▶ What you need to do
Would you please output the data exactly, omitting no line?

▶ Extracted data
=======

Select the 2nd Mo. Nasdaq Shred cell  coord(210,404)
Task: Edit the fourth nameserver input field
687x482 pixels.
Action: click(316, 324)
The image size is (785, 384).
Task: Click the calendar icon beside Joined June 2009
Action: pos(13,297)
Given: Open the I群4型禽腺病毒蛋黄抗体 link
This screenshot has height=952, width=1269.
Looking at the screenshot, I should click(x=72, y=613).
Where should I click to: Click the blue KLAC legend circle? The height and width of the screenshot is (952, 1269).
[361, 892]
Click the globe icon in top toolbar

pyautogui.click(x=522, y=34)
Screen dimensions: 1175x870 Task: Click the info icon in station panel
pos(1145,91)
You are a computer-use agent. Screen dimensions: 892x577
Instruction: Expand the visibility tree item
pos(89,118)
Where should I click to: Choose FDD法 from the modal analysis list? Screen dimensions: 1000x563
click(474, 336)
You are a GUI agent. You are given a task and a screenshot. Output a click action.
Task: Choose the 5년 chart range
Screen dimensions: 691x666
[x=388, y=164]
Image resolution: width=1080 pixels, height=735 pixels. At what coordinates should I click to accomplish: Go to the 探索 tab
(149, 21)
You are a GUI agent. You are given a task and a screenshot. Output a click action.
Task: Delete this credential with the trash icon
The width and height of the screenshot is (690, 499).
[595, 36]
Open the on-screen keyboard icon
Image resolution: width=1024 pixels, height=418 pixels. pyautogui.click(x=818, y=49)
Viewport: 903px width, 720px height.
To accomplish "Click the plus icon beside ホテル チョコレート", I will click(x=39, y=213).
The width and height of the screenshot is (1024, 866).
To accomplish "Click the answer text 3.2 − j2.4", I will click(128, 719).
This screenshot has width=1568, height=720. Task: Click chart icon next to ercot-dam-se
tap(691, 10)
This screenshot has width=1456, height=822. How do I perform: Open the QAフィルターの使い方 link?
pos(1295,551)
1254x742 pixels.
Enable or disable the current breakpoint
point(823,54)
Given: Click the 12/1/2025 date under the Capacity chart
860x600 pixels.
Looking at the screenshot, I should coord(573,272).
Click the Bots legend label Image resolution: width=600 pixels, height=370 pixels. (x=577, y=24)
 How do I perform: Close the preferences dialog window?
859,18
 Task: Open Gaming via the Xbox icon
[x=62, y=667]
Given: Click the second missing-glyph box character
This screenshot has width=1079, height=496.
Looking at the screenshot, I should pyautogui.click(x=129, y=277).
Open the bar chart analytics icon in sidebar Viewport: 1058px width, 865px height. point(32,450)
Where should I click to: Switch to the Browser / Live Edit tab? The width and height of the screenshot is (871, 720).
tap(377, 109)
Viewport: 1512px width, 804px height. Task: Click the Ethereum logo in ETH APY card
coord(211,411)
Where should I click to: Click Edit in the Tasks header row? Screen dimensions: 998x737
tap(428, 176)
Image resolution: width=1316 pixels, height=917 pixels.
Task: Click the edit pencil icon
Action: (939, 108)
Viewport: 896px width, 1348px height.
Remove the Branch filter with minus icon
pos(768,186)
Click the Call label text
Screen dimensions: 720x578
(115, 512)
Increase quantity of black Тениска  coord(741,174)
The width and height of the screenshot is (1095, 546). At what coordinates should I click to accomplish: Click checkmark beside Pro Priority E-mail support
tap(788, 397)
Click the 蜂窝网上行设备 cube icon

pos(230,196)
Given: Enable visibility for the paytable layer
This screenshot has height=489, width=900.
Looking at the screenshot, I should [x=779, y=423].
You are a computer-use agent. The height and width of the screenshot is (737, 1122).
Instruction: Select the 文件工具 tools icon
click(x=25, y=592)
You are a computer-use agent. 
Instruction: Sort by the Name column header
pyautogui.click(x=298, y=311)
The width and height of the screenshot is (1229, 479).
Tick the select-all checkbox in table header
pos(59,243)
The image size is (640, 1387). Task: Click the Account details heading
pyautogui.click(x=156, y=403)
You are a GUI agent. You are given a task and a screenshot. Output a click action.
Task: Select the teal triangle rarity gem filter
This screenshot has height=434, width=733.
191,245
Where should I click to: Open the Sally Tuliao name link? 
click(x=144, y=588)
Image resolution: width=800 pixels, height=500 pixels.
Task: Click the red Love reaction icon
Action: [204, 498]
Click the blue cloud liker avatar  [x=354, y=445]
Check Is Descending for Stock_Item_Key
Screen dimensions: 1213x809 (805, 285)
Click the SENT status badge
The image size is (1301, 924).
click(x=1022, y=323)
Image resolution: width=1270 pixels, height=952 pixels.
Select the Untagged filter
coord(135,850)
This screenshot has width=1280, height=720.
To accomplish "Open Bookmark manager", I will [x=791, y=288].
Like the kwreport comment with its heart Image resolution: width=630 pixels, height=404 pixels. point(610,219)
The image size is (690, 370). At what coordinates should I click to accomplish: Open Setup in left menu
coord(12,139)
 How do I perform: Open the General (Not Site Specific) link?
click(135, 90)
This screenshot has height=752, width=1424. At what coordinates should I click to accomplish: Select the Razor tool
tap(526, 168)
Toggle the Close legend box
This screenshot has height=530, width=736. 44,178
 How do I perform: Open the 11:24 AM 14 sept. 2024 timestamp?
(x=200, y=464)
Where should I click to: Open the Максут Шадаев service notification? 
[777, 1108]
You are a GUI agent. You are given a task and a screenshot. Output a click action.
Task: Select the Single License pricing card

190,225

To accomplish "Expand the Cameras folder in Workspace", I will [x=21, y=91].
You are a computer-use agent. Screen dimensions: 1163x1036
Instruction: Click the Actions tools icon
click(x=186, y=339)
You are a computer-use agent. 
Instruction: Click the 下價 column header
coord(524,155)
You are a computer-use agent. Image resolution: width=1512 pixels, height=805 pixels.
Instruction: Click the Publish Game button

=======

▶ Task solution
Select the 2nd Mo. Nasdaq Shred cell  coord(210,404)
Task: Edit the fourth nameserver input field
687x482 pixels.
Action: click(316, 324)
The image size is (785, 384).
Task: Click the calendar icon beside Joined June 2009
Action: pos(13,297)
Given: Open the I群4型禽腺病毒蛋黄抗体 link
This screenshot has height=952, width=1269.
Looking at the screenshot, I should click(x=72, y=613).
Where should I click to: Click the blue KLAC legend circle? The height and width of the screenshot is (952, 1269).
[361, 892]
Click the globe icon in top toolbar

pyautogui.click(x=522, y=34)
Screen dimensions: 1175x870 Task: Click the info icon in station panel
pos(1145,91)
You are a computer-use agent. Screen dimensions: 892x577
Instruction: Expand the visibility tree item
pos(89,118)
Where should I click to: Choose FDD法 from the modal analysis list? Screen dimensions: 1000x563
click(474, 336)
You are a GUI agent. You are given a task and a screenshot. Output a click action.
Task: Choose the 5년 chart range
Screen dimensions: 691x666
[x=388, y=164]
Image resolution: width=1080 pixels, height=735 pixels. At what coordinates should I click to accomplish: Go to the 探索 tab
(149, 21)
You are a GUI agent. You are given a task and a screenshot. Output a click action.
Task: Delete this credential with the trash icon
The width and height of the screenshot is (690, 499).
[595, 36]
Open the on-screen keyboard icon
Image resolution: width=1024 pixels, height=418 pixels. pyautogui.click(x=818, y=49)
Viewport: 903px width, 720px height.
To accomplish "Click the plus icon beside ホテル チョコレート", I will click(x=39, y=213).
The width and height of the screenshot is (1024, 866).
To accomplish "Click the answer text 3.2 − j2.4", I will click(128, 719).
This screenshot has width=1568, height=720. Task: Click chart icon next to ercot-dam-se
tap(691, 10)
This screenshot has width=1456, height=822. How do I perform: Open the QAフィルターの使い方 link?
pos(1295,551)
1254x742 pixels.
Enable or disable the current breakpoint
point(823,54)
Given: Click the 12/1/2025 date under the Capacity chart
860x600 pixels.
Looking at the screenshot, I should coord(573,272).
Click the Bots legend label Image resolution: width=600 pixels, height=370 pixels. (x=577, y=24)
 How do I perform: Close the preferences dialog window?
859,18
 Task: Open Gaming via the Xbox icon
[x=62, y=667]
Given: Click the second missing-glyph box character
This screenshot has width=1079, height=496.
Looking at the screenshot, I should pyautogui.click(x=129, y=277).
Open the bar chart analytics icon in sidebar Viewport: 1058px width, 865px height. point(32,450)
Where should I click to: Switch to the Browser / Live Edit tab? The width and height of the screenshot is (871, 720).
tap(377, 109)
Viewport: 1512px width, 804px height. Task: Click the Ethereum logo in ETH APY card
coord(211,411)
Where should I click to: Click Edit in the Tasks header row? Screen dimensions: 998x737
tap(428, 176)
Image resolution: width=1316 pixels, height=917 pixels.
Task: Click the edit pencil icon
Action: (939, 108)
Viewport: 896px width, 1348px height.
Remove the Branch filter with minus icon
pos(768,186)
Click the Call label text
Screen dimensions: 720x578
(115, 512)
Increase quantity of black Тениска  coord(741,174)
The width and height of the screenshot is (1095, 546). At what coordinates should I click to accomplish: Click checkmark beside Pro Priority E-mail support
tap(788, 397)
Click the 蜂窝网上行设备 cube icon

pos(230,196)
Given: Enable visibility for the paytable layer
This screenshot has height=489, width=900.
Looking at the screenshot, I should [x=779, y=423].
You are a computer-use agent. The height and width of the screenshot is (737, 1122).
Instruction: Select the 文件工具 tools icon
click(x=25, y=592)
You are a computer-use agent. 
Instruction: Sort by the Name column header
pyautogui.click(x=298, y=311)
The width and height of the screenshot is (1229, 479).
Tick the select-all checkbox in table header
pos(59,243)
The image size is (640, 1387). Task: Click the Account details heading
pyautogui.click(x=156, y=403)
You are a GUI agent. You are given a task and a screenshot. Output a click action.
Task: Select the teal triangle rarity gem filter
This screenshot has height=434, width=733.
191,245
Where should I click to: Open the Sally Tuliao name link? 
click(x=144, y=588)
Image resolution: width=800 pixels, height=500 pixels.
Task: Click the red Love reaction icon
Action: [204, 498]
Click the blue cloud liker avatar  [x=354, y=445]
Check Is Descending for Stock_Item_Key
Screen dimensions: 1213x809 (805, 285)
Click the SENT status badge
The image size is (1301, 924).
click(x=1022, y=323)
Image resolution: width=1270 pixels, height=952 pixels.
Select the Untagged filter
coord(135,850)
This screenshot has width=1280, height=720.
To accomplish "Open Bookmark manager", I will [x=791, y=288].
Like the kwreport comment with its heart Image resolution: width=630 pixels, height=404 pixels. point(610,219)
The image size is (690, 370). At what coordinates should I click to accomplish: Open Setup in left menu
coord(12,139)
 How do I perform: Open the General (Not Site Specific) link?
click(135, 90)
This screenshot has height=752, width=1424. At what coordinates should I click to accomplish: Select the Razor tool
tap(526, 168)
Toggle the Close legend box
This screenshot has height=530, width=736. 44,178
 How do I perform: Open the 11:24 AM 14 sept. 2024 timestamp?
(x=200, y=464)
Where should I click to: Open the Максут Шадаев service notification? 
[777, 1108]
You are a GUI agent. You are given a task and a screenshot. Output a click action.
Task: Select the Single License pricing card

190,225

To accomplish "Expand the Cameras folder in Workspace", I will [x=21, y=91].
You are a computer-use agent. Screen dimensions: 1163x1036
Instruction: Click the Actions tools icon
click(x=186, y=339)
You are a computer-use agent. 
Instruction: Click the 下價 column header
coord(524,155)
You are a computer-use agent. Image resolution: width=1512 pixels, height=805 pixels.
Instruction: Click the Publish Game button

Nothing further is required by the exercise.